The Guard firewall acts like a proxy firewall (OSI level 7), but in a more sophisticated manner, using advanced and complex rules. This firewall takes care of the quality of data, for example, by converting hot keywords to normal words. It operates using cryptographic rules adaptable to that specific environment, often making decryption hard to implement and generally compromising network performances for smooth changes of security rules [53]. Due to strict security constraints, which make guard firewalls too concerned with security rather than network performances, this firewall should be implemented in those systems, which are only focused on security.

3.8.3. Personal Firewall

The personal firewall is the last sub-category of proxy firewalls operating at OSI level 7, being an application recently used in SaaS cloud environments. It acts like a subnetwork defender, but only in a workstation, meaning that this type of firewall can manage single or multiple hosts, but only within the same network. Being often used as proprietary-based software integrated into cloud platforms, personal firewalls generally have limited network customization facilities [54].
Effective firewall practices can drastically reduce the risk of internal and external attacks and ensure a trade-off between security and performance within a network. Table 1 provides the pros and cons of traditional firewalls and cloud-based firewalls. However, benefits provided by firewalls at this stage are mainly structural advantages, meaning that, due to the respect of good practices when they have been created or at an architectural/topology level (theoretical protection), then they have the best ratio in terms of hard vulnerabilities.

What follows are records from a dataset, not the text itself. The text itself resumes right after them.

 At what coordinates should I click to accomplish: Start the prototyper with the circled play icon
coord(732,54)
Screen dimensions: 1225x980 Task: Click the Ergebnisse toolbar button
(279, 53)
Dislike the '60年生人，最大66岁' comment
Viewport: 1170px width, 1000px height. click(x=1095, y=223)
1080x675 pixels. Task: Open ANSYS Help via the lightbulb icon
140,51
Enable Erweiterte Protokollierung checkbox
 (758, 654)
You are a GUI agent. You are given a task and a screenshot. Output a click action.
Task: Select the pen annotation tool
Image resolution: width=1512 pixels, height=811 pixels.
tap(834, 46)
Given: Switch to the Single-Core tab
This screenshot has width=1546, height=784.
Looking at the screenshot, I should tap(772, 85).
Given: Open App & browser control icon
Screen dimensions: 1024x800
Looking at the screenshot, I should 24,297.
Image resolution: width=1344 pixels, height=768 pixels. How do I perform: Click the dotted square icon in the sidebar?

4. Firewall Placement in Smart Healthcare Environment

Firewall technology paved the way in the development of smart healthcare environments and provides smarter solutions in both network architectures and software domains [55]. The placement of the firewall is an important indicator for deciding on the best firewall type to use. Firewalls are generally used to protect network perimeters, typically at the WAN level. A firewall placed in the wrong layer can get a bad performance, even if the design of that firewall has been previously fulfilled [56]. The architectural adaptability, on the other hand, involves the minor or major difficulty of a firewall facing a network security architectural change. For example, if the network needs to add a new firewall or create a WAN connection, a suitable firewall is the one that can result in the least number of changes in the existing system. The firewall best practices have been classified using the following metrics:
  • Placement;
  • Architectural adaptability;
  • Automatic update and reaction;
  • Mode of operation;
  • Privacy preservation.
Regarding the firewall placement, stateful inspection firewalls provide optimal performances while the connection has been established. WAF also offers the best performances when positioned closest to the targeted application and just behind load balancers when managing the security of multiple applications. Stateful inspection firewalls may also assume the form of application proxy firewalls under certain circumstances. The high level of architectural flexibility, scalability, and adaptability makes this firewall the preferred solution also for cloud environments [56]. Figure 8 depicts the high-level abstract of firewall best practices for a smart healthcare environment.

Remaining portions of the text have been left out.